How Yellow Vests Fooled the World in a Four-Minute Louvre Heist
Natasha Charles
When you happen to see people wearing yellow vests climbing a ladder to a world-class museum, you might barely spare a glance. Not because you find it to be a conventional situation, but because you normally don’t find oddness in mundanity. Your mind might fly to quick and easy assumptions if it even spends a minute wondering about the whole thing. You are quicker to rationalise rather than question, which was certainly convenient for the robbers to be in and out of the Apollo Gallery in under four minutes.
A Risky Trust
Whilst planning one of the greatest heists of the century, they had put a lot of faith in people’s assumptions — or lack thereof. Since we live in a capitalist world where everyone is running after something and has their mind clouded by it, very few stop to question the strangeness of the circumstance. We would naturally attribute neon-coloured vests to safety. A mechanical ladder to construction work, especially if construction was ongoing in that particular area. Scooters are not an infamous transportation for heists either. Nobody’s first thought goes, “I think they are robbing the Louvre.” The more mundane the situation, the better.

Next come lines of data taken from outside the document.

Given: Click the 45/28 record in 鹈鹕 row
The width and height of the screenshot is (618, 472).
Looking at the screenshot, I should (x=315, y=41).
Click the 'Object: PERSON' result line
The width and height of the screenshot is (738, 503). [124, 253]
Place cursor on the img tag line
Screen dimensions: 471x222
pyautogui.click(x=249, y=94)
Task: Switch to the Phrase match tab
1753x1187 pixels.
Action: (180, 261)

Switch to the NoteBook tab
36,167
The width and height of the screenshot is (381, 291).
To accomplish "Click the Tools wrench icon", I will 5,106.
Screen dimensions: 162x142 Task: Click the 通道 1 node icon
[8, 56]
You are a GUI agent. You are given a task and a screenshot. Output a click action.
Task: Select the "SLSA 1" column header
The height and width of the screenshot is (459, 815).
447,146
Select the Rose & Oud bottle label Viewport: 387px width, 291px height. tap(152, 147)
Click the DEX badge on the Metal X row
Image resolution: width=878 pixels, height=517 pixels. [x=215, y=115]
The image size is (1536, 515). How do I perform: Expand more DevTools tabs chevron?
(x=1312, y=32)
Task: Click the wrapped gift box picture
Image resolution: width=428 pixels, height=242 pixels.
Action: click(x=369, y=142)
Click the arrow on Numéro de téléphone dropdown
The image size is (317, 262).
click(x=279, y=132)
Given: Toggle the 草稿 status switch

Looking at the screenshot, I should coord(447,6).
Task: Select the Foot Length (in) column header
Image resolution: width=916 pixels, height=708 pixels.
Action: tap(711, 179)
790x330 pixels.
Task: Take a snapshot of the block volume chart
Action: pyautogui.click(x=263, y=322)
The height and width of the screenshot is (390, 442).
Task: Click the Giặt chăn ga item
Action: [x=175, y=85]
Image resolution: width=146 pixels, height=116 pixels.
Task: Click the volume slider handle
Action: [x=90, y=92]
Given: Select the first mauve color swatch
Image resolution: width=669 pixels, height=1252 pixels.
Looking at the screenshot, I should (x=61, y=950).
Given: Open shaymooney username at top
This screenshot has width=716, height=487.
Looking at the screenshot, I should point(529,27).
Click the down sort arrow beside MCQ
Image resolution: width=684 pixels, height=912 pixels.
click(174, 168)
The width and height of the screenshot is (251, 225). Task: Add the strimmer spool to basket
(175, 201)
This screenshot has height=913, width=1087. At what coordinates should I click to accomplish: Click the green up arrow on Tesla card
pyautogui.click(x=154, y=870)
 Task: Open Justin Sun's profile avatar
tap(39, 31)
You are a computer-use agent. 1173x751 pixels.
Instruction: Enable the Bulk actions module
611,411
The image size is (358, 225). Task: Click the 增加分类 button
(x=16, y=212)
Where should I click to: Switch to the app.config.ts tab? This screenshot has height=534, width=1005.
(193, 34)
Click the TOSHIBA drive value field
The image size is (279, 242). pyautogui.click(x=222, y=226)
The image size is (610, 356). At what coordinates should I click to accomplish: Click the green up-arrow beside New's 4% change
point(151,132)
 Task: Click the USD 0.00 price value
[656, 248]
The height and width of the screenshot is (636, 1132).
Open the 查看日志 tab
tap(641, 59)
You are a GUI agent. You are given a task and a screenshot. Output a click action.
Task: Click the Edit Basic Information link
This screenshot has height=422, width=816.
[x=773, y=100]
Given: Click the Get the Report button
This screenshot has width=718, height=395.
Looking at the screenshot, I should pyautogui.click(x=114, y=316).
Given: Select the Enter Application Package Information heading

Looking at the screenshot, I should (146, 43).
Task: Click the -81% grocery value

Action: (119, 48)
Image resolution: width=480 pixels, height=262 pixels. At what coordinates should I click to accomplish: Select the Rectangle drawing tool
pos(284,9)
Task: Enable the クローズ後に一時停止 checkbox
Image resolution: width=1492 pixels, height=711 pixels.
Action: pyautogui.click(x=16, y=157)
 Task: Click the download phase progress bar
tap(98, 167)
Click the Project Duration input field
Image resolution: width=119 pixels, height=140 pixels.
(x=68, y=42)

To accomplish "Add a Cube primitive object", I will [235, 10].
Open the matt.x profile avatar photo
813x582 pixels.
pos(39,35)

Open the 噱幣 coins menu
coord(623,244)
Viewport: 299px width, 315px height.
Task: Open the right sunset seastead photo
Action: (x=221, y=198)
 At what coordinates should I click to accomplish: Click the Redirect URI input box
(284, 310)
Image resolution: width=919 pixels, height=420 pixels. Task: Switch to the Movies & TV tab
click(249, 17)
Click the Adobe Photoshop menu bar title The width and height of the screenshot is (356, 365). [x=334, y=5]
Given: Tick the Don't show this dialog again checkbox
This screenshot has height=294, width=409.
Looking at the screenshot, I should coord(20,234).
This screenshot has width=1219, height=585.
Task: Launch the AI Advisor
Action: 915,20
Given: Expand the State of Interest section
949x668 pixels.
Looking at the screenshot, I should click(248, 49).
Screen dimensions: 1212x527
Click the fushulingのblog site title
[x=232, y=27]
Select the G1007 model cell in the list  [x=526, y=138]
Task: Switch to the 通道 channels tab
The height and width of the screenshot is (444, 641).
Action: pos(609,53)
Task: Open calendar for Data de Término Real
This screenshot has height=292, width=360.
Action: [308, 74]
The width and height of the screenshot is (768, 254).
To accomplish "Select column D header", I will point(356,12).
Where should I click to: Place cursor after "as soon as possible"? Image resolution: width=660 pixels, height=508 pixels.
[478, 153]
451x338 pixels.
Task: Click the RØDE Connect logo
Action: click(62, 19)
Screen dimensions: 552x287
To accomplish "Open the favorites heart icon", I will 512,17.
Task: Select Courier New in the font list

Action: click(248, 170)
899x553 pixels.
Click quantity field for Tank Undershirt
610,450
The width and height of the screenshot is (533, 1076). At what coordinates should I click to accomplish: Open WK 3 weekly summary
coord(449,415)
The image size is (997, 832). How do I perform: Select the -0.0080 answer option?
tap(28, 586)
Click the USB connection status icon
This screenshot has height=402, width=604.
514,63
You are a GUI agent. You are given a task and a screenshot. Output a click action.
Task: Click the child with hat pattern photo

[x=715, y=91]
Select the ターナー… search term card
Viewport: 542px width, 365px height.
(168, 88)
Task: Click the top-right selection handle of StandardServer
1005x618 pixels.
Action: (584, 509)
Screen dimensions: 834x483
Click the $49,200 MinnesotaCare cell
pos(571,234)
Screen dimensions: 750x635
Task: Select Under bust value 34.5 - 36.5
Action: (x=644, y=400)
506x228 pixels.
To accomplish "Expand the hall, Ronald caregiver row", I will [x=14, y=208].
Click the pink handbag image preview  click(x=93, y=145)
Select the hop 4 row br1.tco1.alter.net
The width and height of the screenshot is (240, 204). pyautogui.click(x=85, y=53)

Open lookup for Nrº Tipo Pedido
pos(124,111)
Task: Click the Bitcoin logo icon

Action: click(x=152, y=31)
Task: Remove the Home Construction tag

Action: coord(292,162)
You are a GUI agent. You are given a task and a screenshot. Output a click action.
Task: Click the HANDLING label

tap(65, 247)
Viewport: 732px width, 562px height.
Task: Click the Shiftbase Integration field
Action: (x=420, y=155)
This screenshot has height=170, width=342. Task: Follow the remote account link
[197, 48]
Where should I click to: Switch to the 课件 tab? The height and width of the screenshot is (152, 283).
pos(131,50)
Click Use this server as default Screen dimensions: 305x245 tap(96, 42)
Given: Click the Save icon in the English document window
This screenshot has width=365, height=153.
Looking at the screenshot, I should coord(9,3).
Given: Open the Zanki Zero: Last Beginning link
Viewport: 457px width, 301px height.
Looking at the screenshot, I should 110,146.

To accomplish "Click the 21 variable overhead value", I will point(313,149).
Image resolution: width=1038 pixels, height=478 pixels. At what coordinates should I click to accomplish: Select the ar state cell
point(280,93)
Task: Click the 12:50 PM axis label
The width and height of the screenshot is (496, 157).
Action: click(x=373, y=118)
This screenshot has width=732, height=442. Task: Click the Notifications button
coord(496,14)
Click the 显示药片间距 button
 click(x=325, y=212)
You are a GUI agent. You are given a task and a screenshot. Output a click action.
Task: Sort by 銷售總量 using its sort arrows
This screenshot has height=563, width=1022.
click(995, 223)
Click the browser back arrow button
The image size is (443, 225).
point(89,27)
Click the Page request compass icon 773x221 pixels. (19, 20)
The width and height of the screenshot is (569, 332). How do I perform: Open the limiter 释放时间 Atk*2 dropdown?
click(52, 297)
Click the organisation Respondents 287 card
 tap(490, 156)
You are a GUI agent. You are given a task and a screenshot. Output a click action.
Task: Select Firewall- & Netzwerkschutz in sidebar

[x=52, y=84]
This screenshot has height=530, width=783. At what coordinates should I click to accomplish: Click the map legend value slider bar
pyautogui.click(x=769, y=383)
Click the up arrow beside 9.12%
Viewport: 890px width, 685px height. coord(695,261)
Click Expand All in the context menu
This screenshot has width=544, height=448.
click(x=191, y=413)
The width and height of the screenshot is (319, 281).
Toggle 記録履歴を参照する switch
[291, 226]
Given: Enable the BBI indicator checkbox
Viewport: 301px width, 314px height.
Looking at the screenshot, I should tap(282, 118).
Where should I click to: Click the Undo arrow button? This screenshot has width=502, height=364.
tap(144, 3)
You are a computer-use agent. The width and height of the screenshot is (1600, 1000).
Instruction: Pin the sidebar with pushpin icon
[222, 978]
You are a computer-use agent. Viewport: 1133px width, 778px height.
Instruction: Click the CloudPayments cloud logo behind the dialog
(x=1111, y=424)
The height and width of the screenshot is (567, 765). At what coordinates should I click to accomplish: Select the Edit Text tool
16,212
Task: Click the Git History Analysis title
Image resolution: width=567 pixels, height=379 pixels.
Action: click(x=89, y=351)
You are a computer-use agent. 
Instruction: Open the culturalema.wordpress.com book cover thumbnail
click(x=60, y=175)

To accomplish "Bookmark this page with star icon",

Clearly, nothing was left to vagueness in the planning of the heist. A sense of precision carried the project forward. Maybe there were some slip-ups in the act itself (I mean, they could have not dropped the Eugénie Crown or left a string of items behind as evidence), but none concerning the events surrounding it. Although unarmed guards inside the museum became immediately aware, the outside world went about its life with utmost obliviousness. This shows how assuming the most straightforward and self-evident answers can prove dangerous — and even aid planned heists.
The Morally Grey
Fascination and hype over the Louvre heist have been rampant, specifically on social media. People have compared it to the Netflix series Money Heist, even joking about how the robbers must have played the Bella Ciao song on their earphones while escaping. However, this also raises the question: are we glorifying theft, or is the idea of a heist merely enticing?
In a New York Times article, Sloane Crosley compares this heist to the case of Luigi Mangione, saying both might take on a similar “mental shape” when we perceive them. She says this heist might even spark “relief” among people, particularly since it comes during a time of human rights exploitation. I would go further and say people’s love for such incidents might also come from a place of continuous oppression. Some may see it as finally defying people in power who exploit the marginalised — and if there is one thing monarchical jewellery symbolises, it is colonial loot: riches that were stolen and celebrated when countries were stricken with poverty.
One comparison from online debates that I personally loved was to the Ice Court heist from the Six of Crows novel by Leigh Bardugo. Although there are little to no similarities between these two heists, only a real-life Kaz Brekker could have pulled off something as grand as this one. Someone has already written a fanfiction of the Louvre theft featuring “the Crows.” Just saying — if the actual thief was even half as brilliant as Kaz, maybe the evidence left behind was on purpose, to mislead.
Whether from a moral point of view, or a political one, or simply the thrill of it — people are curious.